Dataset entries:
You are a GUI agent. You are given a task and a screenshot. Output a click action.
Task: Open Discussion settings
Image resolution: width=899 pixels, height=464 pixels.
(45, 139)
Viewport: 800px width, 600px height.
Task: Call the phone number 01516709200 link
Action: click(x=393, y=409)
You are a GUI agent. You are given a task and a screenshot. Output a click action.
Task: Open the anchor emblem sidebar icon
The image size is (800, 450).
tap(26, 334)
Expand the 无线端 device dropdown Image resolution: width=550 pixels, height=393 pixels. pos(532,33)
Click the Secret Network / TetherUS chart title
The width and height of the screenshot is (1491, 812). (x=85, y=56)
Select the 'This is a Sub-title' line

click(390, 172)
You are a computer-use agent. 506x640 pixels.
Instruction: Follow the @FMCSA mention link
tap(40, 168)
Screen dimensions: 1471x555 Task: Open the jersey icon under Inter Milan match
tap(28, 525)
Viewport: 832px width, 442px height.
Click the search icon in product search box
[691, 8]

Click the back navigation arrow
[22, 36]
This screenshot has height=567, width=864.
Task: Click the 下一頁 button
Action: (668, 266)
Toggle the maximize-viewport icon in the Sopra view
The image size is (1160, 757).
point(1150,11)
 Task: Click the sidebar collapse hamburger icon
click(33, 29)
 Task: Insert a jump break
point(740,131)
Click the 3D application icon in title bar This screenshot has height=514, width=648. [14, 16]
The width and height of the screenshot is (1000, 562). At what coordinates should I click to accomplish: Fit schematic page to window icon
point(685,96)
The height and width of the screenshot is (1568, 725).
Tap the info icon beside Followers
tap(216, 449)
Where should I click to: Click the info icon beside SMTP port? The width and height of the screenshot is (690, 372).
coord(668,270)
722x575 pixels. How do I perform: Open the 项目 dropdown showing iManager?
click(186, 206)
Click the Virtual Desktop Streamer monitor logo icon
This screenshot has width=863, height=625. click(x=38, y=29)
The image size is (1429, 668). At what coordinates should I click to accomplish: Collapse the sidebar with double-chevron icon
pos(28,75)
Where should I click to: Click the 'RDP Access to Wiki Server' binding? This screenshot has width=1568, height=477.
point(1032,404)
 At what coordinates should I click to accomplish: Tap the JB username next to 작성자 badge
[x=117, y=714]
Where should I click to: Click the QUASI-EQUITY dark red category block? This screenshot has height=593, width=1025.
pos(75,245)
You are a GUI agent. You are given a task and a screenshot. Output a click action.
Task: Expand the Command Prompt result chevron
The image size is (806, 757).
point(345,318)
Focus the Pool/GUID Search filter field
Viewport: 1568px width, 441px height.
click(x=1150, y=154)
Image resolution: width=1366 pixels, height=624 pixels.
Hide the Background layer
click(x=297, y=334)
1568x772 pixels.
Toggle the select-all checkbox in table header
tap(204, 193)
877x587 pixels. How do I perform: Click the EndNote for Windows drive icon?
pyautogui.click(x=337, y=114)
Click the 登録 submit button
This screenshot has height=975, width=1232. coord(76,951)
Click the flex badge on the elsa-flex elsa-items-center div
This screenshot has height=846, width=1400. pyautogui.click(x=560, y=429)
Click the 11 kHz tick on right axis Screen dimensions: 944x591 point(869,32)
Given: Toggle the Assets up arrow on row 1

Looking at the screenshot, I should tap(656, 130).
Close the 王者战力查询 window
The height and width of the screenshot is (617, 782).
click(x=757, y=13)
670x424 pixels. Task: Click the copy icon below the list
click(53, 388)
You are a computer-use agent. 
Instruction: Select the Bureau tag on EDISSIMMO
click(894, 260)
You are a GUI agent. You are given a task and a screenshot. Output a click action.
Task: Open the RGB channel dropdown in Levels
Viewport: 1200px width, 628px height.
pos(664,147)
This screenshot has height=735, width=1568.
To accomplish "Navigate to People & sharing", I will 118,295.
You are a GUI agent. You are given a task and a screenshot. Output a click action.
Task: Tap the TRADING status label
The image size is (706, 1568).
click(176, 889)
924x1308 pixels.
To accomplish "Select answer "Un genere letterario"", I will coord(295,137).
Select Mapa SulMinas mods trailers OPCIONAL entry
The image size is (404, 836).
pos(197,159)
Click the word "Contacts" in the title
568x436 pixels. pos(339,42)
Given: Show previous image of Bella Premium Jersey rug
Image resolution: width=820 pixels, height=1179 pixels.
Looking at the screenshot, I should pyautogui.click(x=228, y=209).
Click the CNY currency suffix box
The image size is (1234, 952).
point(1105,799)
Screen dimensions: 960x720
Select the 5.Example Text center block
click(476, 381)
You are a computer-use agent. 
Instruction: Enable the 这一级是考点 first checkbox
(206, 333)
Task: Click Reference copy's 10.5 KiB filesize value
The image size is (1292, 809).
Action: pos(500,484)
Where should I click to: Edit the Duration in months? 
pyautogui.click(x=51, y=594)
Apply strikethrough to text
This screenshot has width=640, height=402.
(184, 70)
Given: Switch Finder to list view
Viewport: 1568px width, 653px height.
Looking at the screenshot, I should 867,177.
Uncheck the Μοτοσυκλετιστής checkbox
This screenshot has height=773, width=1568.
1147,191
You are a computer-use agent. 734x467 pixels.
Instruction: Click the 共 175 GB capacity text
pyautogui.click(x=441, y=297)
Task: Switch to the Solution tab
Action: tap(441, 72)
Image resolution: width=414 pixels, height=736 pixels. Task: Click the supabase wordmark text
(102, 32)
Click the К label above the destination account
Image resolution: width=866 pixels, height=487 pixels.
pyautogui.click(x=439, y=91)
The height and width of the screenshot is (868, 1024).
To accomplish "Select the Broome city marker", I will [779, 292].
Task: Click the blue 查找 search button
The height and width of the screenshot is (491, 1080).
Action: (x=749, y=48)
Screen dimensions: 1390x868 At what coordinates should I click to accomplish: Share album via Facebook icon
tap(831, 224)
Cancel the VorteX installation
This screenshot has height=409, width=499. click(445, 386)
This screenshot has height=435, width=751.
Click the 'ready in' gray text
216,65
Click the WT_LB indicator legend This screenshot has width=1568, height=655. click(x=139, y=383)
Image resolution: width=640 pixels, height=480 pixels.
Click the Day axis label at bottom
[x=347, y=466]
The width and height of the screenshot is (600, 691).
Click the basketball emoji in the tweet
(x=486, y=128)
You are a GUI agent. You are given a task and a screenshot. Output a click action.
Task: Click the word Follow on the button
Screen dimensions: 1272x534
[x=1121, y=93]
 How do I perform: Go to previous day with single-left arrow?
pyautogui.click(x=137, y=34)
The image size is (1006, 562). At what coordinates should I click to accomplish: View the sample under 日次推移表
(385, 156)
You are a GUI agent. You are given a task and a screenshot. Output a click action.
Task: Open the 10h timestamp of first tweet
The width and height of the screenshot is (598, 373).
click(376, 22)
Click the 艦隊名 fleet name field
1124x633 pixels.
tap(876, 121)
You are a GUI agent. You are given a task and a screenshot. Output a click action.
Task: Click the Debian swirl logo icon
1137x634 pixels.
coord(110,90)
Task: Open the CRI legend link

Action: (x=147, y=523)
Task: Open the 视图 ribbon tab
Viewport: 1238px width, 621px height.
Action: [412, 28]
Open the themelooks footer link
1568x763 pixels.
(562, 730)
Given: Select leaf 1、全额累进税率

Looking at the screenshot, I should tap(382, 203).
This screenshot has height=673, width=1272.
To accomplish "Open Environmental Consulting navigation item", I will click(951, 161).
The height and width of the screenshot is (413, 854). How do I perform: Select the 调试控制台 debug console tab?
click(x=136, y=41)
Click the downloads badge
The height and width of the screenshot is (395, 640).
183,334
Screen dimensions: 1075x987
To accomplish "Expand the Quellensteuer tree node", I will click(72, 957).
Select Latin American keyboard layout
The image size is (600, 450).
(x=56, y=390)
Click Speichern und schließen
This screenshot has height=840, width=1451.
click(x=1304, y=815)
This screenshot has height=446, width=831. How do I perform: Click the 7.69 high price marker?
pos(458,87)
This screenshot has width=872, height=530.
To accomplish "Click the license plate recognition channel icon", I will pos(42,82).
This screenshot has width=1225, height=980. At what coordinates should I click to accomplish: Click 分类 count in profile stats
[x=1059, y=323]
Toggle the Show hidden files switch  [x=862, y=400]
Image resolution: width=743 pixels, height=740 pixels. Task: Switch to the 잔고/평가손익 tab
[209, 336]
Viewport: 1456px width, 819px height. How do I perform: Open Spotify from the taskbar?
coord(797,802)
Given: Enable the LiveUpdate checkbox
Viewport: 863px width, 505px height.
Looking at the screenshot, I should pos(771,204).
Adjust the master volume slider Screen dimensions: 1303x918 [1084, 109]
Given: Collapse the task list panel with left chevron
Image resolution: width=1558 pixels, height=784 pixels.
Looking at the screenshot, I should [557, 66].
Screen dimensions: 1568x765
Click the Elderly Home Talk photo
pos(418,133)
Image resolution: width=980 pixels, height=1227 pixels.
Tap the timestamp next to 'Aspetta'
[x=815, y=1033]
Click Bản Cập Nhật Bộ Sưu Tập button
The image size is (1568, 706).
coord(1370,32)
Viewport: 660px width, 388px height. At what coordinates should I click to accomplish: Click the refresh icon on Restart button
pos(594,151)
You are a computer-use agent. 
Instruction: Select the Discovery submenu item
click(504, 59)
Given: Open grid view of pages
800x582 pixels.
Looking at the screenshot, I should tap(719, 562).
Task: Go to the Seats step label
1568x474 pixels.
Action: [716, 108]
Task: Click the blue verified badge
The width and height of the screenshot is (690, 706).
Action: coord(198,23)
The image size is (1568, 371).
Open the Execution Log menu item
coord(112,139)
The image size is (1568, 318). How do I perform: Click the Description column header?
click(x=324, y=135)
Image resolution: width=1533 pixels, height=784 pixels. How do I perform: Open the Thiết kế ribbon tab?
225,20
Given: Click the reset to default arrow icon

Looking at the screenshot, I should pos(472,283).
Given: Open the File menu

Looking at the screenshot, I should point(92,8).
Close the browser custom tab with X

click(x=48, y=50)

_What is expected_:
Within the data above, how many lines include the string "Expand"? Only the number is required.

_Answer area_:
3